In the map, white areas indicate no crop production, so pollination sufficiency isn’t estimated there. This map shows service value to people, not where the ecosystem service is supplied. The supply may occur in one location, but the impact on people may be elsewhere.

Once we have the percentage change, we export it as a CSV, convert it to a HAR file, and plug it into the GTAP code. The Tableau language, used by Gempak, defines equations for each region’s price and activity. The A0 variable is adjusted for each region, and the model is re-solved with the new percentage change defined in the shock file. The process is straightforward once the correct variable is identified.

The dependencies linkage is the part of this research area needing the most work. Other areas have established disciplines, but ecosystem services research has focused on valuation from individual preferences, not productivity and macroeconomic impacts. The process for pollination will differ for every ecosystem service, with unique impact pathways. For example, carbon storage has a well-understood pathway from changes in storage to concentrations, warming, damages, and GDP. Other services like sediment retention, erosion, water quality, and habitat provision are harder to model, both economically and biophysically. There’s significant research potential in linking changes in ecosystem services to macroeconomic impacts.
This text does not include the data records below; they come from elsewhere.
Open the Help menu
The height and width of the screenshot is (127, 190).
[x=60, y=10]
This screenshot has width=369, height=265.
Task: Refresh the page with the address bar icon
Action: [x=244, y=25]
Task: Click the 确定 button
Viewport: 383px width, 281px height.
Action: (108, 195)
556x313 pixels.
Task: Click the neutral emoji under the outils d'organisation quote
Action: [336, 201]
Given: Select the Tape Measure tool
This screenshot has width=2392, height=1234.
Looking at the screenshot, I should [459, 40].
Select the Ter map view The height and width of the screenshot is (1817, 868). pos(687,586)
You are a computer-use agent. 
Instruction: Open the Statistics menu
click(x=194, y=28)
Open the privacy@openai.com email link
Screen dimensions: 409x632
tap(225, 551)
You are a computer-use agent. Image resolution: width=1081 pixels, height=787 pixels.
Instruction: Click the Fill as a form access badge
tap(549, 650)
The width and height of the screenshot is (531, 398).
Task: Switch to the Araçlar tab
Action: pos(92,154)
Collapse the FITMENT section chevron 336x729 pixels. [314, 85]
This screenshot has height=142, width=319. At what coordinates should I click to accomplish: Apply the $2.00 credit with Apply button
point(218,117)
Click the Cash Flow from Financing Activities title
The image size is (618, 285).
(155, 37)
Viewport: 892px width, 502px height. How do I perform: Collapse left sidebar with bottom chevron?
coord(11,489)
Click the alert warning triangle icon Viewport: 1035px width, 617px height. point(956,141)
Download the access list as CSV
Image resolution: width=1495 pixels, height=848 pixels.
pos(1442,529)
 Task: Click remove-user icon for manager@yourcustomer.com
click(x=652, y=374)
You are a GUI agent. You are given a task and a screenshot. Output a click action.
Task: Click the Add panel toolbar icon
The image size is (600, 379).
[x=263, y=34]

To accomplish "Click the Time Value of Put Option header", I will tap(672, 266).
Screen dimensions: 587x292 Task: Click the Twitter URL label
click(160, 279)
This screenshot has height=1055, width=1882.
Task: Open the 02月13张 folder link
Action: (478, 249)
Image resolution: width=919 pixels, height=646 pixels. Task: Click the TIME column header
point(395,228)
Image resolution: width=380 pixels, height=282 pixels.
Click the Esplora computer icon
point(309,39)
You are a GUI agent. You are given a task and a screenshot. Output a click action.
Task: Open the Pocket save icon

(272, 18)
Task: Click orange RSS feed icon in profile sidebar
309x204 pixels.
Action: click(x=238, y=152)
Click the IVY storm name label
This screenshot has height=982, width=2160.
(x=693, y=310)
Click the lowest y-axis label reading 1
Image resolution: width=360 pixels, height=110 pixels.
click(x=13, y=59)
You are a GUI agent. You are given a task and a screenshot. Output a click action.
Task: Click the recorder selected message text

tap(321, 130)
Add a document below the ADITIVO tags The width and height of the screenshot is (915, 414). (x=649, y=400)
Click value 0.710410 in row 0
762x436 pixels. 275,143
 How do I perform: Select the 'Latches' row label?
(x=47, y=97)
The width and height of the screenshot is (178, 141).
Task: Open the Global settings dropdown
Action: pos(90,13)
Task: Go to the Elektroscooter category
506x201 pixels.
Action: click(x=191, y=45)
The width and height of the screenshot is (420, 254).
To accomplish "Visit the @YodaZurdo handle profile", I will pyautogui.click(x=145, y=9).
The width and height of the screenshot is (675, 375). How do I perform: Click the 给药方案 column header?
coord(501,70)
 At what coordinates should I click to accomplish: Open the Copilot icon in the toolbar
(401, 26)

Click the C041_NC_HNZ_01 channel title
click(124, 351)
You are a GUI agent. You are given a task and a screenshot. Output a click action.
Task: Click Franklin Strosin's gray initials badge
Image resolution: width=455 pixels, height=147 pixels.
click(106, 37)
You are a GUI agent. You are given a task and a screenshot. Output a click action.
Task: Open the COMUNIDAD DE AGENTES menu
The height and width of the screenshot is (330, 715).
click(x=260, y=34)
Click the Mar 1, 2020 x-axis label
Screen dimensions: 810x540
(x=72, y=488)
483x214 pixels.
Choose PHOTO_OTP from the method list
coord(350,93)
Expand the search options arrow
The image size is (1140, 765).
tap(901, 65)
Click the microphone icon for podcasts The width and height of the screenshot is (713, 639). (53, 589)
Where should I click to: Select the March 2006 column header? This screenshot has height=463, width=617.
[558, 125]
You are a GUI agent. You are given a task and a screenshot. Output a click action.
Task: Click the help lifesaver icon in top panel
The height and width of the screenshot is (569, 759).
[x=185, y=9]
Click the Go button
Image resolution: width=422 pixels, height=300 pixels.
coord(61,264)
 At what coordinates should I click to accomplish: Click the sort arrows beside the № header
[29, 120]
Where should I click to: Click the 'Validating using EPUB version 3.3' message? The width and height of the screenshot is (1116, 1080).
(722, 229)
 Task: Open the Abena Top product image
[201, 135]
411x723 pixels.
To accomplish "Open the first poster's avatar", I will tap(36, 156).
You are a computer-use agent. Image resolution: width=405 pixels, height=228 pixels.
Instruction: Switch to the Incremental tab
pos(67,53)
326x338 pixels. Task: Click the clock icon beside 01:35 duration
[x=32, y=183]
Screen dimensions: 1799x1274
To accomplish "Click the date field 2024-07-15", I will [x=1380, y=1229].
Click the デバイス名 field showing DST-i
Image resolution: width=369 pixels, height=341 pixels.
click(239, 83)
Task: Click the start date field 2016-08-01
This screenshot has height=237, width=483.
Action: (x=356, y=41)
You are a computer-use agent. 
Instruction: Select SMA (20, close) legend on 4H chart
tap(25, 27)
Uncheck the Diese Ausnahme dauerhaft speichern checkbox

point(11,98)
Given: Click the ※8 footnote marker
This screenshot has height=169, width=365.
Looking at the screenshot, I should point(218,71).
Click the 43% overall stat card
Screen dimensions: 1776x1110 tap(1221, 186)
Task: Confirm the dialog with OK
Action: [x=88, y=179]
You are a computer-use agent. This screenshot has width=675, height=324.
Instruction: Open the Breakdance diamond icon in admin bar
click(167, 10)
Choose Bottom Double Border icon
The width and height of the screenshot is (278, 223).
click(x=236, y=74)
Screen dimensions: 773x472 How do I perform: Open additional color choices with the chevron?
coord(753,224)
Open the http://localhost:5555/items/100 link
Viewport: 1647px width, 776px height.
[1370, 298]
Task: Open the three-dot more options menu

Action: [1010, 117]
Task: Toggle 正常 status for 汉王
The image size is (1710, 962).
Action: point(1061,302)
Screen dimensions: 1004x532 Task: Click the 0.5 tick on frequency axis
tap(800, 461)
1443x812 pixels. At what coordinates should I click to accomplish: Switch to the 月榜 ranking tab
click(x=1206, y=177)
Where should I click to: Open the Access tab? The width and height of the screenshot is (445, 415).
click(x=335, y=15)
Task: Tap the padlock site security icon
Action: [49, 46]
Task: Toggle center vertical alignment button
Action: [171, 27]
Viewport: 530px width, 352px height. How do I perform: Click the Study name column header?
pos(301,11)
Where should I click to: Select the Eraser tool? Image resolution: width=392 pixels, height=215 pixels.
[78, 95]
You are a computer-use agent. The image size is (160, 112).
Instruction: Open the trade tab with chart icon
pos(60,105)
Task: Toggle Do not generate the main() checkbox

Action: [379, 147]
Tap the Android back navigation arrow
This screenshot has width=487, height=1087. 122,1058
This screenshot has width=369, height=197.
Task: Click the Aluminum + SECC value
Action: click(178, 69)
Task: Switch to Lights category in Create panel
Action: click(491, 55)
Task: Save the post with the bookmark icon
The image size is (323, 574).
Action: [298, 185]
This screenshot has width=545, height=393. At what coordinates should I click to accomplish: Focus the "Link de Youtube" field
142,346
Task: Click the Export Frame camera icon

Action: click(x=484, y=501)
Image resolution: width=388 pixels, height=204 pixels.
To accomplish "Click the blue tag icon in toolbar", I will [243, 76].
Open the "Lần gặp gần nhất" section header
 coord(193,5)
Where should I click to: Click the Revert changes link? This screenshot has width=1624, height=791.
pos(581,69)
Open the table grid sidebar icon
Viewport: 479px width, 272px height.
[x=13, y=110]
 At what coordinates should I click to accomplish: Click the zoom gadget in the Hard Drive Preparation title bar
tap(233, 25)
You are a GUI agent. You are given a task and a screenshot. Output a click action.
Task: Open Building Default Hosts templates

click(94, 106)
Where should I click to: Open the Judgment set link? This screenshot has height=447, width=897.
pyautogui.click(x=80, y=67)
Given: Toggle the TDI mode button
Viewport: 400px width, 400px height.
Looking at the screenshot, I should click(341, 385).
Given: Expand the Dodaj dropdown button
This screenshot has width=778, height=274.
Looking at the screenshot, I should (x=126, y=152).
Now, let’s discuss what we can learn from this work. I’ll organize results into three key questions for earth economy modeling:

How much does nature benefit the economy?
Who loses or wins when nature is depleted?
What policies can protect nature’s value and equity?

For the first question, we worked with the World Wildlife Fund on the Global Futures Project, developing estimates using earth economy modeling for different scenarios. We compared business as usual, with continued land use change and emissions, to a global conservation scenario with habitat protection and stabilized land use. The main result was a net present value of cumulative damages from 2011 to 2050 of $9.8 trillion under business as usual. While this is less than the $44 trillion per year estimated by the World Economic Forum, our approach was conservative, considering only well-supported linkages.

Nature matters—a $10 trillion value is significant. More importantly, when we broke down results by who benefits from investing in ecosystem services, we found the percentage change in GDP by 2050 under business as usual was most negative for low-income countries. Under global conservation, the percentage increase was greatest for these countries. This shifted our focus to the equity question: who loses or wins when nature is depleted?

The Dasgupta Review, commissioned by the UK Treasury, asked us to assess distributional impacts of ecosystem service collapses. The review defines demand as human population times economic activity per capita, divided by production efficiency, and supply as the biosphere’s regeneration rate. We provided applied, decision-relevant science, running approved model versions and finding that low-income countries are hurt most by degraded natural capital. We also modeled ecosystem collapse scenarios, finding up to a 10% reduction in GDP and annual damages of $2.7 trillion. These estimates remain conservative, but the key point is that nature matters most for low-income countries.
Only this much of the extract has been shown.